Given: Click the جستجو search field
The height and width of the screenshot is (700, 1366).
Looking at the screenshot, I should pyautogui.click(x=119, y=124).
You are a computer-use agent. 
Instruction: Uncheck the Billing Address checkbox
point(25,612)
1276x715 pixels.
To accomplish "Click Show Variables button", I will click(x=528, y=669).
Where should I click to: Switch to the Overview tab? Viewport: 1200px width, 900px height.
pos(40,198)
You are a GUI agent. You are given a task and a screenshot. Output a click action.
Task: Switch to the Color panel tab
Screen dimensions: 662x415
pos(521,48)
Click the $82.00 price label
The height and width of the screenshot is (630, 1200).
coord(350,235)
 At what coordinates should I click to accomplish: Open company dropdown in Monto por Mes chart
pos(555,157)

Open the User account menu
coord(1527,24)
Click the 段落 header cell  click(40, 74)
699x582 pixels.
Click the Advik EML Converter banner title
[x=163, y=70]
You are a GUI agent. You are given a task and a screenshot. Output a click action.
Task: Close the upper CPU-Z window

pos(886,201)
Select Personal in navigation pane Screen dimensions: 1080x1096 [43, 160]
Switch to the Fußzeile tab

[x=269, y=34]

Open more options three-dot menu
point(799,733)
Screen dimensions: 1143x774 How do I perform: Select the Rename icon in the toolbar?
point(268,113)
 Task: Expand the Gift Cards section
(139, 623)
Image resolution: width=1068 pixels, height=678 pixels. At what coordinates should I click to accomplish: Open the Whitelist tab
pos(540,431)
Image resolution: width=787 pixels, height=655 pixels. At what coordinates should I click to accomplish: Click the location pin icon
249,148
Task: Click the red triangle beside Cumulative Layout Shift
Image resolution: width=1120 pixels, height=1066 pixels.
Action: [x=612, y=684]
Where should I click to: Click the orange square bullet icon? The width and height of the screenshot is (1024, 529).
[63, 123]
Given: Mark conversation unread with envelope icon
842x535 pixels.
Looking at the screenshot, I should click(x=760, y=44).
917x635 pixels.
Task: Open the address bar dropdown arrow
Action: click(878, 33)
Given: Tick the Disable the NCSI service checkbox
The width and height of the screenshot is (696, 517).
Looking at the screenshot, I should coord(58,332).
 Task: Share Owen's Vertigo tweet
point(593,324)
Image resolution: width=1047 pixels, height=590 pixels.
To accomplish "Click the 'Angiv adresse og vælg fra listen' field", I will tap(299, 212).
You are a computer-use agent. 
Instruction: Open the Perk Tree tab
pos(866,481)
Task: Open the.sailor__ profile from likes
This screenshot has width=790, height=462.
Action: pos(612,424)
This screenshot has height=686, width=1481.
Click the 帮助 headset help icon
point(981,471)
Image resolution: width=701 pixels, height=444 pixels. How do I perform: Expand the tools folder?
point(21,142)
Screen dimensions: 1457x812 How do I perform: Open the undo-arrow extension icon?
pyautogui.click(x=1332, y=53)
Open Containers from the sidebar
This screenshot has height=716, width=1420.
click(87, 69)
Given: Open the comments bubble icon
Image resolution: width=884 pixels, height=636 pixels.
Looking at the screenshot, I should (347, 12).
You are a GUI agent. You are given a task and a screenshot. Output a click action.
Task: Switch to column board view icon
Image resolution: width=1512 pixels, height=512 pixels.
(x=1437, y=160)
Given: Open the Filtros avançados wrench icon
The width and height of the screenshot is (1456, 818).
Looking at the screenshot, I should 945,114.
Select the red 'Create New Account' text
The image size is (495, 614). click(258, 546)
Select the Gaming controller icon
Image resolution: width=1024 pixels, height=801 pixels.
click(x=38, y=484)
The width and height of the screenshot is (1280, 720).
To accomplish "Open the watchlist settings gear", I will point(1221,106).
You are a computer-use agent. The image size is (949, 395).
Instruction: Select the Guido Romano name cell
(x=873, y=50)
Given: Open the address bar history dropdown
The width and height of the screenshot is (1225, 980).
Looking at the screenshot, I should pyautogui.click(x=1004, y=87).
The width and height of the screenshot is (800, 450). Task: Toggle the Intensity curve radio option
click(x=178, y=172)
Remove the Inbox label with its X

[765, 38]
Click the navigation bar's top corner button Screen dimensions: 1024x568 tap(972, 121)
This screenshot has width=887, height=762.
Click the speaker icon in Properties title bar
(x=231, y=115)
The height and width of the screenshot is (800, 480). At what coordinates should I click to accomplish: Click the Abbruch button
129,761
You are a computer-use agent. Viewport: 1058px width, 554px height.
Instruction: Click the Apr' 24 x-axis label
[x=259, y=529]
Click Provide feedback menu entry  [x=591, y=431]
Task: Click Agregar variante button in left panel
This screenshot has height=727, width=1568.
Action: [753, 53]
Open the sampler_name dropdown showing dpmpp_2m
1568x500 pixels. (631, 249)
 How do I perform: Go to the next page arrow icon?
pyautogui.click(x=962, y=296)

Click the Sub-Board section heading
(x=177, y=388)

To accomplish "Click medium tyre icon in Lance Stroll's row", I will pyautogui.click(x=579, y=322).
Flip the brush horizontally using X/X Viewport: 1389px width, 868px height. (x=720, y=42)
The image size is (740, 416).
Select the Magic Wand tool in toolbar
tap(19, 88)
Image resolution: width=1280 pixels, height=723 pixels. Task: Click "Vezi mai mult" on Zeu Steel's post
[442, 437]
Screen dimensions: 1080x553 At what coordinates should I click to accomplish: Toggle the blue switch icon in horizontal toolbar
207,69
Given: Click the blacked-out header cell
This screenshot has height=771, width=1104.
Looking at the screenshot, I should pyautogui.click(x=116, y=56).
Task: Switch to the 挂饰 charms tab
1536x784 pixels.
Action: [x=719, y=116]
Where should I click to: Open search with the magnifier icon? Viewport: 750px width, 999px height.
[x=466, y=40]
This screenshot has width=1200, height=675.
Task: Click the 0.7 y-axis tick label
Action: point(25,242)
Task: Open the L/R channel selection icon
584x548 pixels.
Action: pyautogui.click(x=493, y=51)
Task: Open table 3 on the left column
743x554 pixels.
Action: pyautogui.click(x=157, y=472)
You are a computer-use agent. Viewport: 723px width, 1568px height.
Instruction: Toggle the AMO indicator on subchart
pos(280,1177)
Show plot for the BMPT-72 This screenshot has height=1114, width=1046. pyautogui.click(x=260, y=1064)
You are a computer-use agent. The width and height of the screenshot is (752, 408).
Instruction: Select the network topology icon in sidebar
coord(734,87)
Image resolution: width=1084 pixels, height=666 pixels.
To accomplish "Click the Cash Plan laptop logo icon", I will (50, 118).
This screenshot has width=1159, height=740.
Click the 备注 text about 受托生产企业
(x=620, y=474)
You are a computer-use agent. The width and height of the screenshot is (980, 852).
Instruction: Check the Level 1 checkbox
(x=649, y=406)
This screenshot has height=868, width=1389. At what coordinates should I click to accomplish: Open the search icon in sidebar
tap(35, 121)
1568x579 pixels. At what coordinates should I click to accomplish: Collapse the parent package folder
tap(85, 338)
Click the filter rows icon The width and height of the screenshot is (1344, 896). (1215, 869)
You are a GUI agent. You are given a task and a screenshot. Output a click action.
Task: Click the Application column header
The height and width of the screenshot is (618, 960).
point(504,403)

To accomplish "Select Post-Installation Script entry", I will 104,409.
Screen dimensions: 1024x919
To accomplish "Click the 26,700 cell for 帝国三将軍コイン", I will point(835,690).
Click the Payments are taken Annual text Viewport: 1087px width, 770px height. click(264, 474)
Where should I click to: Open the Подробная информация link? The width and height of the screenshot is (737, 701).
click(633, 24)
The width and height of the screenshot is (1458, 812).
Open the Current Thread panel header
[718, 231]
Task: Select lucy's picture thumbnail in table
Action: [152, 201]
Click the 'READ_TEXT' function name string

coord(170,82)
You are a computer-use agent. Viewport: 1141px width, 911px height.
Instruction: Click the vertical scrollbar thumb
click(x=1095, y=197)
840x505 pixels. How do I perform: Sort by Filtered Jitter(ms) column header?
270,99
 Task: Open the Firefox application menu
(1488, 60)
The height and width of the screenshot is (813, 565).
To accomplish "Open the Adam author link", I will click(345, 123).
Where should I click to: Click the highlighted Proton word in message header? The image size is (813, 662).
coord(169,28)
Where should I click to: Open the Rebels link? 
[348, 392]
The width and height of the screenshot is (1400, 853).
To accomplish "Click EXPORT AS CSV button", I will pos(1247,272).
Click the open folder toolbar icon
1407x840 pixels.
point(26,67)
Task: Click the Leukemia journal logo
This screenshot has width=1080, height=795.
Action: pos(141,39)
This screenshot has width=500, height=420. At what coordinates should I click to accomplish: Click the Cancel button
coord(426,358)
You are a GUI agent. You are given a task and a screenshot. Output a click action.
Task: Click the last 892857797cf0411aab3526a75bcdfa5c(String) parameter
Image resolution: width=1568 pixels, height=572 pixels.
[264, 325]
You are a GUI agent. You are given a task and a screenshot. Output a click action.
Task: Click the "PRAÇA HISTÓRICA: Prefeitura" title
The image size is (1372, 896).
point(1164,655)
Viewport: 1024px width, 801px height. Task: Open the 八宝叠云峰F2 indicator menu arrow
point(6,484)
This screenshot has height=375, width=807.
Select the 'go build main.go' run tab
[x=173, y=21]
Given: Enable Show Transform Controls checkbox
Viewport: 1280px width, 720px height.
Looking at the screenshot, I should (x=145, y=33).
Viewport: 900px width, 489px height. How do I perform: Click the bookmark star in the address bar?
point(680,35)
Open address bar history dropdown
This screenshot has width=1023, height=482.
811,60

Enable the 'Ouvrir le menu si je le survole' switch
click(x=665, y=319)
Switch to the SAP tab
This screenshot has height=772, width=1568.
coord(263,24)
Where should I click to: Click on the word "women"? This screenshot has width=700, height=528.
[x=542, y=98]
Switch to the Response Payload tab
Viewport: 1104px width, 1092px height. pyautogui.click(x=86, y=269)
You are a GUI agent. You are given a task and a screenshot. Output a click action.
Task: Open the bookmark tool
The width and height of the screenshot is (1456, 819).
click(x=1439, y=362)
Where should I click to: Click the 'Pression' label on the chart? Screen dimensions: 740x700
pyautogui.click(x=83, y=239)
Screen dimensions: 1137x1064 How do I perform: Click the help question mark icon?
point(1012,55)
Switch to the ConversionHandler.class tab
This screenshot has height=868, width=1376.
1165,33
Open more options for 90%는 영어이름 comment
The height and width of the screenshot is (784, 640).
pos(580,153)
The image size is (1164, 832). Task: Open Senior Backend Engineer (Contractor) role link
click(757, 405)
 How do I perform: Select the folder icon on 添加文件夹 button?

====

Give back exactly the lines above starting at the line where "This screenshot has width=500, height=420." appears and ending at the line where "Task: Click the last" appears, both included, with no other lines.

Result of this task:
This screenshot has width=500, height=420. At what coordinates should I click to accomplish: Click the Cancel button
coord(426,358)
You are a GUI agent. You are given a task and a screenshot. Output a click action.
Task: Click the last 892857797cf0411aab3526a75bcdfa5c(String) parameter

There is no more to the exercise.